◆ Text provided ◆
—————

For all firms, but particularly smaller, labor-intensive operators, the new law means added costs.
On the environmental front, no new laws were required – it is a case of enforcing existing ones properly. The party has made two key policy decisions that facilitate this: It has acknowledged the extent of China’s environmental disaster and pledged to do something about it; and it has warned local officials that promotion will not be forthcoming unless they reduce pollution, even at the expense of short-term employment.
The impact of the anti-pollution campaign has been greatest on smaller firms, particularly those engaged in export processing.
All of the measures the government is taking are having an impact on manufacturing margins, but an even heavier source of margin pressure is the rising cost of everything that comes from the earth.

—————

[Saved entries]
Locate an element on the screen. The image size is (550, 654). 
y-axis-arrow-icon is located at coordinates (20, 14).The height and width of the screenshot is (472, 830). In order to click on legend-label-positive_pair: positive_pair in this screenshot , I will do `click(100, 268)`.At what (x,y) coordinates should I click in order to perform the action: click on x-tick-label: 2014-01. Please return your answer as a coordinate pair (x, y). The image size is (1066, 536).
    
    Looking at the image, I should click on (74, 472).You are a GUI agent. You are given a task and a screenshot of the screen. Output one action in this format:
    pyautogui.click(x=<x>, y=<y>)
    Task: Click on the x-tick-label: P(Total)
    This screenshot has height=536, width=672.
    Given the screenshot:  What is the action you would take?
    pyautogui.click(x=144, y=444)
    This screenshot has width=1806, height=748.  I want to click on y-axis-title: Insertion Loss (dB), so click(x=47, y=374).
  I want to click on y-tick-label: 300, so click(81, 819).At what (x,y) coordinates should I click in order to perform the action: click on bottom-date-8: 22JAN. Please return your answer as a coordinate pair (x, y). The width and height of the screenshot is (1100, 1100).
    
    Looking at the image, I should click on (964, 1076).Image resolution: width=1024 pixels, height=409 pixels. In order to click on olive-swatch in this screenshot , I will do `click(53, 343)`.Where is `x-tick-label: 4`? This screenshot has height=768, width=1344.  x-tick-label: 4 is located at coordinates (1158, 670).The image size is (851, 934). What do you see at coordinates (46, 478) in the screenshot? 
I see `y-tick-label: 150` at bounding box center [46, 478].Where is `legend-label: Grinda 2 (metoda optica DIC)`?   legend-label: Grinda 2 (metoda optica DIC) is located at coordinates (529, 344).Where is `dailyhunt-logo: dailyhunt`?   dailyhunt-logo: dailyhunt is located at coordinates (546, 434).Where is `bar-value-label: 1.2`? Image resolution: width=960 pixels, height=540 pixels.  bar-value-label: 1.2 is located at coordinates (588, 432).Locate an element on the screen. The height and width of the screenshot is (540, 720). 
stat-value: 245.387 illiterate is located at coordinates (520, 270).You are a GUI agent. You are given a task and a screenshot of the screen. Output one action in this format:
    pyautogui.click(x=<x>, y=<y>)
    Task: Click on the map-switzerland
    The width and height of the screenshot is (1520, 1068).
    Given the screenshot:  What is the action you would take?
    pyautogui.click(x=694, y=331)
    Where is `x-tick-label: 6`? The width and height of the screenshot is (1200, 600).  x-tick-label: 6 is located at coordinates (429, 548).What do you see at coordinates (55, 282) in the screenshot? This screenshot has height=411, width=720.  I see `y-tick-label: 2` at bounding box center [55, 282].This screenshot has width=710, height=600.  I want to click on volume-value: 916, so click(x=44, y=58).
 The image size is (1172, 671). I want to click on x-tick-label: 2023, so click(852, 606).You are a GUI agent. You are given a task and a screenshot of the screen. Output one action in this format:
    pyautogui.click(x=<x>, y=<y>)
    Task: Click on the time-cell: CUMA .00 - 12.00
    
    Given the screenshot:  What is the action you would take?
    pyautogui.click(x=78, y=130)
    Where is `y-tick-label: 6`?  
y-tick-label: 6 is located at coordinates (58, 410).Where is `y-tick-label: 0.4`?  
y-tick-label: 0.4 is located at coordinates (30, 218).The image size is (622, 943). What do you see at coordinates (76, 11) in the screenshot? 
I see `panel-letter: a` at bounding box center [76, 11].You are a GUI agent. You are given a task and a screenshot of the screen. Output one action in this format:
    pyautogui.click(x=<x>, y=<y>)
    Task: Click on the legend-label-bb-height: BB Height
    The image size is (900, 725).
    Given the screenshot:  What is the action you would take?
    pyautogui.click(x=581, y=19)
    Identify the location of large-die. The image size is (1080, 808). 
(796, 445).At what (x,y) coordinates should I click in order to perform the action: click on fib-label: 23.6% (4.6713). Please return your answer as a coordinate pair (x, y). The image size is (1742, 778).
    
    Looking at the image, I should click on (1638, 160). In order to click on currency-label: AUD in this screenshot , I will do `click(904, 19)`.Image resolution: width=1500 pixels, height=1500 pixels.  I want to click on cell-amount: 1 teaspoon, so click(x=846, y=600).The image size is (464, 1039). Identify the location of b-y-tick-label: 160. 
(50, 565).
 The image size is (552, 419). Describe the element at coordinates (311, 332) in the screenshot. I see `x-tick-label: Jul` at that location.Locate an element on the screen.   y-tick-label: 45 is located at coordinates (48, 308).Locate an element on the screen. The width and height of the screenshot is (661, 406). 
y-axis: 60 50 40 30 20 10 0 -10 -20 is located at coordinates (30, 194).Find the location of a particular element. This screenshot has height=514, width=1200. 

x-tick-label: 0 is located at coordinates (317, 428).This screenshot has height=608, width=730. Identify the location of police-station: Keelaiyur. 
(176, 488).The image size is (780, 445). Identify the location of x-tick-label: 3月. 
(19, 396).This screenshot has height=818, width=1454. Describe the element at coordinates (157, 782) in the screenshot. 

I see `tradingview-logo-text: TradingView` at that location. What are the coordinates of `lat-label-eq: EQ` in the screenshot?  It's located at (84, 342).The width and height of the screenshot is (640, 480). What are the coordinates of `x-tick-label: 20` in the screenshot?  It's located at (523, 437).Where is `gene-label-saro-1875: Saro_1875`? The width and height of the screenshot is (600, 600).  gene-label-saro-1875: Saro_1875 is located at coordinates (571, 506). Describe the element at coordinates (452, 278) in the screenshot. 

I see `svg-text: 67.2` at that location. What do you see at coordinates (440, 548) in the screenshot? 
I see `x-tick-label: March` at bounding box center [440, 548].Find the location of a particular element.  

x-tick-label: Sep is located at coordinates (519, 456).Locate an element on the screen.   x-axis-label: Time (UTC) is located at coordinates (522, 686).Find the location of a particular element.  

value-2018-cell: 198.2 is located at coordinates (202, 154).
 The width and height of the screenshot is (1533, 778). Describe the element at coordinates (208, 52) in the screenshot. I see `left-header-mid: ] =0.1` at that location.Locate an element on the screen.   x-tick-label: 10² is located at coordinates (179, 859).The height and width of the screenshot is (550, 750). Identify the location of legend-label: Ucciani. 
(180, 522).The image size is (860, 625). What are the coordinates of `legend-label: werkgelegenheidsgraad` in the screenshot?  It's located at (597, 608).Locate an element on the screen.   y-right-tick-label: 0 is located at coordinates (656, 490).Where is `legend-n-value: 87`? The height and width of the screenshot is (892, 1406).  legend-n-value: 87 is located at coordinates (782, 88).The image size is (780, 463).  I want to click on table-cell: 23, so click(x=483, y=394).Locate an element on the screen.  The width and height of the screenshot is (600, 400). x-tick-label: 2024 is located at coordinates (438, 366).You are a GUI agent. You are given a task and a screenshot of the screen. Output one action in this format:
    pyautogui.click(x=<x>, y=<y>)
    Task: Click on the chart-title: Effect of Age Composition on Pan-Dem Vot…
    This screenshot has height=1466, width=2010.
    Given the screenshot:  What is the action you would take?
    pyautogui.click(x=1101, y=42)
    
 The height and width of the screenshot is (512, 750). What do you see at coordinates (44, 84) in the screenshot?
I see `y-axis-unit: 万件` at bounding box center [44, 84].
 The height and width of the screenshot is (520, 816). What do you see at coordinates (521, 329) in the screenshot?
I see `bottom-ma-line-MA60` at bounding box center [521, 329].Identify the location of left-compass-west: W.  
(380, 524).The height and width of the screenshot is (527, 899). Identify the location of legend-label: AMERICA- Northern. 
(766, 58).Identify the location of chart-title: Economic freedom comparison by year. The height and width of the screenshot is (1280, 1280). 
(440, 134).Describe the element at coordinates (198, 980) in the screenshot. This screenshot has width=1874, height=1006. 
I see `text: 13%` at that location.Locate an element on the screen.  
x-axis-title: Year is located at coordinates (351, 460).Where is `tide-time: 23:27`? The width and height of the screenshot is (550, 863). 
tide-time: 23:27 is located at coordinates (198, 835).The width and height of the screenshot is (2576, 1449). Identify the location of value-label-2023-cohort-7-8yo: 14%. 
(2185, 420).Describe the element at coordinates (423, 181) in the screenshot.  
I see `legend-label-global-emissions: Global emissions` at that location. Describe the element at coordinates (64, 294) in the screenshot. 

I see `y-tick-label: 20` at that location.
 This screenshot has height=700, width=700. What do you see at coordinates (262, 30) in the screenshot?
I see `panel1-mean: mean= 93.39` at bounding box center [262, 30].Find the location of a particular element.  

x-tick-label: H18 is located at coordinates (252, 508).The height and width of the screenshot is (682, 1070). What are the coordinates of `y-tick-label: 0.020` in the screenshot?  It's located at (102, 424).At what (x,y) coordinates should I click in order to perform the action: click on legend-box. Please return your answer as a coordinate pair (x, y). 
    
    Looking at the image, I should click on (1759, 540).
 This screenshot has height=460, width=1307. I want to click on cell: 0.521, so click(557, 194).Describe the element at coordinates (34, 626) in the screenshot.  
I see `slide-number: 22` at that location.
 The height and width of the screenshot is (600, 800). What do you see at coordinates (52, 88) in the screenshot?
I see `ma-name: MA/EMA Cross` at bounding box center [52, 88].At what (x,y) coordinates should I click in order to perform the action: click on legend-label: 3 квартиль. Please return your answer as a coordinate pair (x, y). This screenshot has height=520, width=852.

—————

◆ Task list ◆
1. Summarize the text on manufacturing costs in China in two sentences.
2. In the text on manufacturing costs in China, what have local officials been told they must do to be promoted?
3. Carry on the text on manufacturing costs in China from the point where it stops.

◆ Answers per task ◆
1. A new law adds costs for all firms, especially smaller labor-intensive ones, while the party is pushing for proper enforcement of existing environmental laws by warning local officials that promotion depends on reducing pollution, a campaign that has hit smaller export-processing firms hardest. These measures are squeezing manufacturing margins, but the rising cost of everything that comes from the earth is putting even heavier pressure on them.

2. They must reduce pollution, even at the expense of short-term employment.

3.
In CLSA’s latest Purchasing Managers’ Index (PMI) survey, 60% of manufacturers reported that their input prices were up in April, three times higher than one year ago. Output prices have also been rising, but not as fast. Only 37% of manufacturers reported higher selling prices, up from 14% a year ago.
The results are clear. Gross margins at small- and medium-sized enterprises fell from 14.6% in the first quarter of 2007 to 12.5% in the same period of 2008. The margin squeeze is set to worsen during the next few quarters. More firms will be going out of business in China, with small, low-end, low-margin manufacturers, particularly in the processing sector, most at risk.
These closures will have an impact on China’s unemployment rate, but thanks to the rise of the services sector, not a dramatic one. Neither will they have a major impact on macroeconomic growth – largely because the sector has already been in decline for some time. Furthermore, domestic investment and consumption are the primary drivers of China’s economic growth, not exports. It is only in the past three years that exports have accounted for a significant share of GDP growth, rising from 2.4% in 2004 to around 16% last year. In 2008, expect the figure to return to a more “normal” level.
The firms that emerge from the industrial consolidation can add capacity, improve productivity and regain pricing power. They can also count on domestic demand. First-quarter retail sales were up 21% and home prices rose 11%.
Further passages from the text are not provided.